There is, explains Virginia Gil, director of the Aspacia Foundation for the care of victims of sexual violence, “distrust towards the victims’ accounts”, corporatism, “denial” given the assumption that “there are colleagues, men who have been trusted , that they may be perpetrating that “, minimizing the severity of sexual violence and protecting the aggressor. “It also has to do with not wanting to assume as a society that it is something much more widespread than it seems and that transcends the myth that tells us that rapes are committed by a disturbed man in an alley at night and never by people of great trust for women and minors, “he adds.

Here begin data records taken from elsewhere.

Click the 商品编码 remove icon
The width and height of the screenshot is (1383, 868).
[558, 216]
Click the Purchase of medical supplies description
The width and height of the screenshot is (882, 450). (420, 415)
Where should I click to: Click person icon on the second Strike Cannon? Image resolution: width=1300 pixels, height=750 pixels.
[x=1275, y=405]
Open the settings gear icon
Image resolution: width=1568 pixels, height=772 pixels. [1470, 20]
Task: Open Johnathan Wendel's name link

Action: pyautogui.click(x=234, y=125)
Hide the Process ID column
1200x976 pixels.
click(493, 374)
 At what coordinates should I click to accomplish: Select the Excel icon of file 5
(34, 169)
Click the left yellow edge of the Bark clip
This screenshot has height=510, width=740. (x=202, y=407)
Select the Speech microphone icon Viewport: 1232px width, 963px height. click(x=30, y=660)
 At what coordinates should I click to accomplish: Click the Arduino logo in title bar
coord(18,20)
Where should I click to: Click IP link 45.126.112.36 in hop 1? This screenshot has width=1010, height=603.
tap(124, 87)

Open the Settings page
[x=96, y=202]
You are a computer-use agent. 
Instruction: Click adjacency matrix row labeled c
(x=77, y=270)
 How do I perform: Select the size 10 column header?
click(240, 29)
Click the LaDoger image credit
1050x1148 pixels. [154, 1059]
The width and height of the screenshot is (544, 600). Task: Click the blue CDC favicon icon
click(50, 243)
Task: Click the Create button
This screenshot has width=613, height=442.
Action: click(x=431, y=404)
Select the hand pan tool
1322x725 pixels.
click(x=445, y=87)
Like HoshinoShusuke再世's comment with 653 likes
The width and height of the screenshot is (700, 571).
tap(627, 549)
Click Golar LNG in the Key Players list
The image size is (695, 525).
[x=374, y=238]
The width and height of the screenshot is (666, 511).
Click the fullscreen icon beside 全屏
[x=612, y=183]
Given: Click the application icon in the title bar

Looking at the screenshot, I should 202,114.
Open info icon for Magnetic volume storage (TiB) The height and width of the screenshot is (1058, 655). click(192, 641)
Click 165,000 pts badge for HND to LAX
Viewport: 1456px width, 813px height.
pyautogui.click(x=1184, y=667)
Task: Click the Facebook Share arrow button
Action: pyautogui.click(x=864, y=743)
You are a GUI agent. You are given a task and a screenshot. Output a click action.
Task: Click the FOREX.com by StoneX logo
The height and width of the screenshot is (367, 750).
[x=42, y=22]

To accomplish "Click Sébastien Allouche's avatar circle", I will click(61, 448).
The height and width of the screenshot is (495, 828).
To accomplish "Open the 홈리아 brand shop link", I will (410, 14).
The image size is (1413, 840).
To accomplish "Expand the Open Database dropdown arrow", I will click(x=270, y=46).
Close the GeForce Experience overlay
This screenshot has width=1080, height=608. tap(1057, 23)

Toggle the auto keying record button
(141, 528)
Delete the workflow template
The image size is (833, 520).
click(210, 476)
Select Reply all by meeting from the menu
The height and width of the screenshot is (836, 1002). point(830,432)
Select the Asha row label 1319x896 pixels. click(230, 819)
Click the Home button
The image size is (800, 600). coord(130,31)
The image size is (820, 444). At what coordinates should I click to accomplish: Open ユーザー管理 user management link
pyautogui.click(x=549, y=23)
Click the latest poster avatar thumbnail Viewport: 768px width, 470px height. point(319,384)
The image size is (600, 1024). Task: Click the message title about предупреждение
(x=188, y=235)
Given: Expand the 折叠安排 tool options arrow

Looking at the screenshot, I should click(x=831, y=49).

The victims, summarizes Tardón, those who speak and point out an aggressor “are uncomfortable for the system.” And that’s why when this happens “the system closes ranks”, illustrates the expert. “They are uncomfortable because what they point out is that violence is normalized in society and that it is not being committed according to the narratives that have transferred us. What they have told us is that the men who are in our environment protect us, but when they They tell their stories, they are fracturing that patriarchal story. And they are uncomfortable because society finds it difficult to empathize with what is behind a sexual assault, because it would be to recognize a reality that affects all women and that is structural. “
The consequences of what happened in the case of American gymnasts are clear, the experts believe. In the first place, there is “a re-victimization of the complainants themselves,” Gil believes, because when they seek help and protection they do not find it, but they have already been exposed to the system. But it also “sends a collective message” addressed to the rest of the victims and women in general and to the aggressors: “To them, impunity; and to them, it doesn’t matter if they report because the system is going to fail them, which it does nothing else. than perpetuate violence. “
The experts also point to another element: the lack of tools to repair and protect the victims. Cristina Sanjuan, an expert in prevention of violence against children at Save the Children, puts the focus on this: “The first failure of the system is that the vast majority of cases are not detected, but when minors reveal the abuse, the professional must know how to accompany him and where to go. Much specialization is lacking, “he laments. In fact, in Spain the approval of the first state law for the protection of children and it has also been this year when the Ministry of Equality has promoted a comprehensive law against sexual violence that will be debated shortly in the Cortes. But more efforts are still needed, the experts believe.
“We must admit that what we see is the tip of the iceberg. And in the case of minors it is not worth thinking that if it happened we would realize it, but that it is something complex and that is why protocols, training and measures are needed to stop it”, Sanjuan thinks. “We are on the way because there has been a social awakening, but it is very incipient and we have a lot ahead of us,” believes Gil, who also calls for “a paradigm shift.” Tardón agrees that “the institutions are not yet prepared in general terms”, but also that “thanks to the feminist movement and governments and political initiatives, the institutional agenda is changing at the international level. And in Spain it is evident.”
“I have won 25 medals in the World Cup, seven in the Olympic Games, and I am a survivor of sexual abuse,” Simone Biles declared last Wednesday before the US Senate. Survivor and not thanks to the system that was supposed to protect her, but in spite of him.